**The input**.
◆ ◆ ◆ ◆ ◆ ◆ ◆

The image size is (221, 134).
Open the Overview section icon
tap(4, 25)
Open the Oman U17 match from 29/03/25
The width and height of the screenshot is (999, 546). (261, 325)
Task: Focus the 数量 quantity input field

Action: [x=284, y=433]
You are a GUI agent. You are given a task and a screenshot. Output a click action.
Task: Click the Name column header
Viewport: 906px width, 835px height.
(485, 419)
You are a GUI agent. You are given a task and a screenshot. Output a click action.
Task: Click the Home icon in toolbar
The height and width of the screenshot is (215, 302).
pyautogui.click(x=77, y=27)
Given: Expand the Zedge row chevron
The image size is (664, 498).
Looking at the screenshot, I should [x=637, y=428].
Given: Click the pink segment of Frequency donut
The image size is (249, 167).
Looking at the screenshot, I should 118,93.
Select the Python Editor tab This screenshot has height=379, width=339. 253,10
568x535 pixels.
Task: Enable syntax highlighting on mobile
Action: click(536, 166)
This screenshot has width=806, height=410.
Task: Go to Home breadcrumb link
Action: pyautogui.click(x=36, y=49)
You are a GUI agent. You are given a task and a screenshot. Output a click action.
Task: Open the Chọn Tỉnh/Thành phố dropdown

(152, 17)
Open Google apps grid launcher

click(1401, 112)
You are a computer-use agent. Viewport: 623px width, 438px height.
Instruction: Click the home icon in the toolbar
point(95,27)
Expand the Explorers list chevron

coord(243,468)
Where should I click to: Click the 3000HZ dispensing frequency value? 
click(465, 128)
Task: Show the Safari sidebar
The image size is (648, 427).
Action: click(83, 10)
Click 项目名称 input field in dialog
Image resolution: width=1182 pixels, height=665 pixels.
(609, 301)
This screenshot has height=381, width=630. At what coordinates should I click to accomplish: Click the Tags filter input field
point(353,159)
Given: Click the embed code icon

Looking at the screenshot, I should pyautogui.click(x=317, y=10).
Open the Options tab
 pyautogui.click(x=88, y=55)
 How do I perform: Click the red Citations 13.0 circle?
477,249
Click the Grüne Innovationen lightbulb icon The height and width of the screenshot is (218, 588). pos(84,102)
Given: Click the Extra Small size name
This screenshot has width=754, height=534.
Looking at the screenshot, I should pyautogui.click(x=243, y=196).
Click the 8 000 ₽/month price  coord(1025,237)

◆ ◆ ◆ ◆ ◆ ◆ ◆

**Aim of the exercise**.
In the data above, find the line that contains "Viewport: 906px width, 835px height." and the line that contains "Given: Click the pink". Repeat exactly those lines and every line between them, and only those.

**Exercise solution**.
Viewport: 906px width, 835px height.
(485, 419)
You are a GUI agent. You are given a task and a screenshot. Output a click action.
Task: Click the Home icon in toolbar
The height and width of the screenshot is (215, 302).
pyautogui.click(x=77, y=27)
Given: Expand the Zedge row chevron
The image size is (664, 498).
Looking at the screenshot, I should [x=637, y=428].
Given: Click the pink segment of Frequency donut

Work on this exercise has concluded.